[[ AVAILABLE RECORDS, beginning ]]

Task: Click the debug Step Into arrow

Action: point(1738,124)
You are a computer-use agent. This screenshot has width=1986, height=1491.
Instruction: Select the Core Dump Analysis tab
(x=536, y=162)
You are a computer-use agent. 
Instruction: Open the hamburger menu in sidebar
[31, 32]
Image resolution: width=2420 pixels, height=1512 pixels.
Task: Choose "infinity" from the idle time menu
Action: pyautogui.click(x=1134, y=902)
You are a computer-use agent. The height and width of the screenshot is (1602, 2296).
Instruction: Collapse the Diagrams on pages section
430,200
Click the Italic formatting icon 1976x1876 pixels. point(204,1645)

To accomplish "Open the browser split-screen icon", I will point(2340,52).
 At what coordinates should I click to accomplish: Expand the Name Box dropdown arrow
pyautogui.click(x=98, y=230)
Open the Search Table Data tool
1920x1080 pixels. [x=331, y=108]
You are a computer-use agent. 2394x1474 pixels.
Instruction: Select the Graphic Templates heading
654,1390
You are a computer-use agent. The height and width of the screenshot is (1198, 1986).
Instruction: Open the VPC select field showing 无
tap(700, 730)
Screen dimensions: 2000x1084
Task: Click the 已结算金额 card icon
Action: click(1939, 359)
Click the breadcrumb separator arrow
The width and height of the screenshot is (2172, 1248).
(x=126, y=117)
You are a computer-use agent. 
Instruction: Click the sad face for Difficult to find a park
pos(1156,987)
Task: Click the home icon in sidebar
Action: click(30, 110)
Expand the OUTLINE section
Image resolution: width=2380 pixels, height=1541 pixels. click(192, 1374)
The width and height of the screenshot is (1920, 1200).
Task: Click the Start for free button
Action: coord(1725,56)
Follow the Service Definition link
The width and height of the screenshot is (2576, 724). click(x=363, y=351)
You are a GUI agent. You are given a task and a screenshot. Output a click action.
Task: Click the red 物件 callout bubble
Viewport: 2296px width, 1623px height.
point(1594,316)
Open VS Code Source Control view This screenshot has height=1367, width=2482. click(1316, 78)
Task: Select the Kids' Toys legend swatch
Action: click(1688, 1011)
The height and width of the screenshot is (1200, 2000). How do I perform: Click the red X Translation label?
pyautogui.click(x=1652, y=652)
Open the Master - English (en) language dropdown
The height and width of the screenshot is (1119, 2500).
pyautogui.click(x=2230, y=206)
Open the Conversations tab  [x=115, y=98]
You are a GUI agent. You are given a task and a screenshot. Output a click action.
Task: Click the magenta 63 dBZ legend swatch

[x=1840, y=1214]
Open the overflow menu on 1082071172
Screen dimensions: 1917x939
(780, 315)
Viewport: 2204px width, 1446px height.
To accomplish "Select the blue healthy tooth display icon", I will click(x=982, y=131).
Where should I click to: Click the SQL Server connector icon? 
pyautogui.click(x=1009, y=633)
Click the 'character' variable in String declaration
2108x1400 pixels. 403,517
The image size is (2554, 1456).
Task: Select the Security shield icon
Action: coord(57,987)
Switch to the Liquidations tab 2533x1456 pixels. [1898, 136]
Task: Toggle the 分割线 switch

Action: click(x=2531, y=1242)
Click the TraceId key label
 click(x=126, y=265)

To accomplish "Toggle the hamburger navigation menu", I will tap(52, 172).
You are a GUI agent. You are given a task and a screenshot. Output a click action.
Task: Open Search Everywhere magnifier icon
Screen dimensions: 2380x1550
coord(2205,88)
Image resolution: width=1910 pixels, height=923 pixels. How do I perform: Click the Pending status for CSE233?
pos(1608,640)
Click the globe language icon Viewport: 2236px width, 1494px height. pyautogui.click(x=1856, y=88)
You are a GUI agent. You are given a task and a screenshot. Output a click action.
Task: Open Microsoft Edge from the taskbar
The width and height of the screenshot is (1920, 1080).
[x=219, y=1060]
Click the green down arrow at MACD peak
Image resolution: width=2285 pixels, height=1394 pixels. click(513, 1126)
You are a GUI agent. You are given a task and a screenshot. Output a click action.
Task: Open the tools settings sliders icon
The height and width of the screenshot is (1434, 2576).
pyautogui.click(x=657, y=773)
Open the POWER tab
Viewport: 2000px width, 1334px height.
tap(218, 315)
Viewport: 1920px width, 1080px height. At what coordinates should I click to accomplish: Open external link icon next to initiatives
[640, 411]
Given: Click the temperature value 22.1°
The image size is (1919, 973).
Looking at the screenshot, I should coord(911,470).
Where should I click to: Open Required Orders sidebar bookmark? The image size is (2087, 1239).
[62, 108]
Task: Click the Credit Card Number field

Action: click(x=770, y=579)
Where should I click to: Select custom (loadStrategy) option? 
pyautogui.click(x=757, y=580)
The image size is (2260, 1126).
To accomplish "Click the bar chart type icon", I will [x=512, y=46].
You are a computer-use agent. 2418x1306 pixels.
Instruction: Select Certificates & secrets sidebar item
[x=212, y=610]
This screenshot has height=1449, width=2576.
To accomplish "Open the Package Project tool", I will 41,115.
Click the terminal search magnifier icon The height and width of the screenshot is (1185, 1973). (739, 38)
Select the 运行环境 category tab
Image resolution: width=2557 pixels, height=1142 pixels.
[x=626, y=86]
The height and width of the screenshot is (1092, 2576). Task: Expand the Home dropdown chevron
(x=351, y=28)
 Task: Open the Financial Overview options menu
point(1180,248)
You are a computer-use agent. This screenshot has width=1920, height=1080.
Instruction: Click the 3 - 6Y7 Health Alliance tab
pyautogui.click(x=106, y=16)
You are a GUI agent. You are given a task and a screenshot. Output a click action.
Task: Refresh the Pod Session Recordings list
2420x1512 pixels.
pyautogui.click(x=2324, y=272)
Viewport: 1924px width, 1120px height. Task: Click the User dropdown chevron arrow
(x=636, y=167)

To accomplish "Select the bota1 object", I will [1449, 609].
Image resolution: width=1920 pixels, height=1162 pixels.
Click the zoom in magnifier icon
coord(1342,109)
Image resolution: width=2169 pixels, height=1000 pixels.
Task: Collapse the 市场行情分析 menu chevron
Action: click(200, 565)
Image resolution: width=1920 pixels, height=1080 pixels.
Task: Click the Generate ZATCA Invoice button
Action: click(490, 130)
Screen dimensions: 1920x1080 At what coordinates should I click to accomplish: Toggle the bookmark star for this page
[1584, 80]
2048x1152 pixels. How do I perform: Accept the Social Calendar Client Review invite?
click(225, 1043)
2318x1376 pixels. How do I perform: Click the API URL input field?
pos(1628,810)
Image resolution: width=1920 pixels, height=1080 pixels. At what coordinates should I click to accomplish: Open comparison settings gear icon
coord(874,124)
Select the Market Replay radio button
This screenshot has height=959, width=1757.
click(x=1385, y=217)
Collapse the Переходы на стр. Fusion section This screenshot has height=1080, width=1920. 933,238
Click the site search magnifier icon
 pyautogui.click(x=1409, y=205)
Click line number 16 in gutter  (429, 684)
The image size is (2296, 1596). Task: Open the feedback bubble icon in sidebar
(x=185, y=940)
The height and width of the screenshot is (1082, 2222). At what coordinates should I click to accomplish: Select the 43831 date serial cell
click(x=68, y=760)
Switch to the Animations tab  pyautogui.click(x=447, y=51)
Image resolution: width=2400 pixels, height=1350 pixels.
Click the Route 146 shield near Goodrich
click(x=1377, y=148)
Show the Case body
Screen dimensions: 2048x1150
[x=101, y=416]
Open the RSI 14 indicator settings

[[ AVAILABLE RECORDS, end ]]

* **WHAT YOU WILL DO**
Every line of the data above should be reproduced word for word.

* **WRITTEN SOLUTION**
Task: Click the debug Step Into arrow

Action: point(1738,124)
You are a computer-use agent. This screenshot has width=1986, height=1491.
Instruction: Select the Core Dump Analysis tab
(x=536, y=162)
You are a computer-use agent. 
Instruction: Open the hamburger menu in sidebar
[31, 32]
Image resolution: width=2420 pixels, height=1512 pixels.
Task: Choose "infinity" from the idle time menu
Action: pyautogui.click(x=1134, y=902)
You are a computer-use agent. The height and width of the screenshot is (1602, 2296).
Instruction: Collapse the Diagrams on pages section
430,200
Click the Italic formatting icon 1976x1876 pixels. point(204,1645)

To accomplish "Open the browser split-screen icon", I will point(2340,52).
 At what coordinates should I click to accomplish: Expand the Name Box dropdown arrow
pyautogui.click(x=98, y=230)
Open the Search Table Data tool
1920x1080 pixels. [x=331, y=108]
You are a computer-use agent. 2394x1474 pixels.
Instruction: Select the Graphic Templates heading
654,1390
You are a computer-use agent. The height and width of the screenshot is (1198, 1986).
Instruction: Open the VPC select field showing 无
tap(700, 730)
Screen dimensions: 2000x1084
Task: Click the 已结算金额 card icon
Action: click(1939, 359)
Click the breadcrumb separator arrow
The width and height of the screenshot is (2172, 1248).
(x=126, y=117)
You are a computer-use agent. 
Instruction: Click the sad face for Difficult to find a park
pos(1156,987)
Task: Click the home icon in sidebar
Action: click(30, 110)
Expand the OUTLINE section
Image resolution: width=2380 pixels, height=1541 pixels. click(192, 1374)
The width and height of the screenshot is (1920, 1200).
Task: Click the Start for free button
Action: coord(1725,56)
Follow the Service Definition link
The width and height of the screenshot is (2576, 724). click(x=363, y=351)
You are a GUI agent. You are given a task and a screenshot. Output a click action.
Task: Click the red 物件 callout bubble
Viewport: 2296px width, 1623px height.
point(1594,316)
Open VS Code Source Control view This screenshot has height=1367, width=2482. click(1316, 78)
Task: Select the Kids' Toys legend swatch
Action: click(1688, 1011)
The height and width of the screenshot is (1200, 2000). How do I perform: Click the red X Translation label?
pyautogui.click(x=1652, y=652)
Open the Master - English (en) language dropdown
The height and width of the screenshot is (1119, 2500).
pyautogui.click(x=2230, y=206)
Open the Conversations tab  [x=115, y=98]
You are a GUI agent. You are given a task and a screenshot. Output a click action.
Task: Click the magenta 63 dBZ legend swatch

[x=1840, y=1214]
Open the overflow menu on 1082071172
Screen dimensions: 1917x939
(780, 315)
Viewport: 2204px width, 1446px height.
To accomplish "Select the blue healthy tooth display icon", I will click(x=982, y=131).
Where should I click to: Click the SQL Server connector icon? 
pyautogui.click(x=1009, y=633)
Click the 'character' variable in String declaration
2108x1400 pixels. 403,517
The image size is (2554, 1456).
Task: Select the Security shield icon
Action: coord(57,987)
Switch to the Liquidations tab 2533x1456 pixels. [1898, 136]
Task: Toggle the 分割线 switch

Action: click(x=2531, y=1242)
Click the TraceId key label
 click(x=126, y=265)

To accomplish "Toggle the hamburger navigation menu", I will tap(52, 172).
You are a GUI agent. You are given a task and a screenshot. Output a click action.
Task: Open Search Everywhere magnifier icon
Screen dimensions: 2380x1550
coord(2205,88)
Image resolution: width=1910 pixels, height=923 pixels. How do I perform: Click the Pending status for CSE233?
pos(1608,640)
Click the globe language icon Viewport: 2236px width, 1494px height. pyautogui.click(x=1856, y=88)
You are a GUI agent. You are given a task and a screenshot. Output a click action.
Task: Open Microsoft Edge from the taskbar
The width and height of the screenshot is (1920, 1080).
[x=219, y=1060]
Click the green down arrow at MACD peak
Image resolution: width=2285 pixels, height=1394 pixels. click(513, 1126)
You are a GUI agent. You are given a task and a screenshot. Output a click action.
Task: Open the tools settings sliders icon
The height and width of the screenshot is (1434, 2576).
pyautogui.click(x=657, y=773)
Open the POWER tab
Viewport: 2000px width, 1334px height.
tap(218, 315)
Viewport: 1920px width, 1080px height. At what coordinates should I click to accomplish: Open external link icon next to initiatives
[640, 411]
Given: Click the temperature value 22.1°
The image size is (1919, 973).
Looking at the screenshot, I should coord(911,470).
Where should I click to: Open Required Orders sidebar bookmark? The image size is (2087, 1239).
[62, 108]
Task: Click the Credit Card Number field

Action: click(x=770, y=579)
Where should I click to: Select custom (loadStrategy) option? 
pyautogui.click(x=757, y=580)
The image size is (2260, 1126).
To accomplish "Click the bar chart type icon", I will [x=512, y=46].
You are a computer-use agent. 2418x1306 pixels.
Instruction: Select Certificates & secrets sidebar item
[x=212, y=610]
This screenshot has height=1449, width=2576.
To accomplish "Open the Package Project tool", I will 41,115.
Click the terminal search magnifier icon The height and width of the screenshot is (1185, 1973). (739, 38)
Select the 运行环境 category tab
Image resolution: width=2557 pixels, height=1142 pixels.
[x=626, y=86]
The height and width of the screenshot is (1092, 2576). Task: Expand the Home dropdown chevron
(x=351, y=28)
 Task: Open the Financial Overview options menu
point(1180,248)
You are a computer-use agent. This screenshot has width=1920, height=1080.
Instruction: Click the 3 - 6Y7 Health Alliance tab
pyautogui.click(x=106, y=16)
You are a GUI agent. You are given a task and a screenshot. Output a click action.
Task: Refresh the Pod Session Recordings list
2420x1512 pixels.
pyautogui.click(x=2324, y=272)
Viewport: 1924px width, 1120px height. Task: Click the User dropdown chevron arrow
(x=636, y=167)

To accomplish "Select the bota1 object", I will [1449, 609].
Image resolution: width=1920 pixels, height=1162 pixels.
Click the zoom in magnifier icon
coord(1342,109)
Image resolution: width=2169 pixels, height=1000 pixels.
Task: Collapse the 市场行情分析 menu chevron
Action: click(200, 565)
Image resolution: width=1920 pixels, height=1080 pixels.
Task: Click the Generate ZATCA Invoice button
Action: click(490, 130)
Screen dimensions: 1920x1080 At what coordinates should I click to accomplish: Toggle the bookmark star for this page
[1584, 80]
2048x1152 pixels. How do I perform: Accept the Social Calendar Client Review invite?
click(225, 1043)
2318x1376 pixels. How do I perform: Click the API URL input field?
pos(1628,810)
Image resolution: width=1920 pixels, height=1080 pixels. At what coordinates should I click to accomplish: Open comparison settings gear icon
coord(874,124)
Select the Market Replay radio button
This screenshot has height=959, width=1757.
click(x=1385, y=217)
Collapse the Переходы на стр. Fusion section This screenshot has height=1080, width=1920. 933,238
Click the site search magnifier icon
 pyautogui.click(x=1409, y=205)
Click line number 16 in gutter  (429, 684)
The image size is (2296, 1596). Task: Open the feedback bubble icon in sidebar
(x=185, y=940)
The height and width of the screenshot is (1082, 2222). At what coordinates should I click to accomplish: Select the 43831 date serial cell
click(x=68, y=760)
Switch to the Animations tab  pyautogui.click(x=447, y=51)
Image resolution: width=2400 pixels, height=1350 pixels.
Click the Route 146 shield near Goodrich
click(x=1377, y=148)
Show the Case body
Screen dimensions: 2048x1150
[x=101, y=416]
Open the RSI 14 indicator settings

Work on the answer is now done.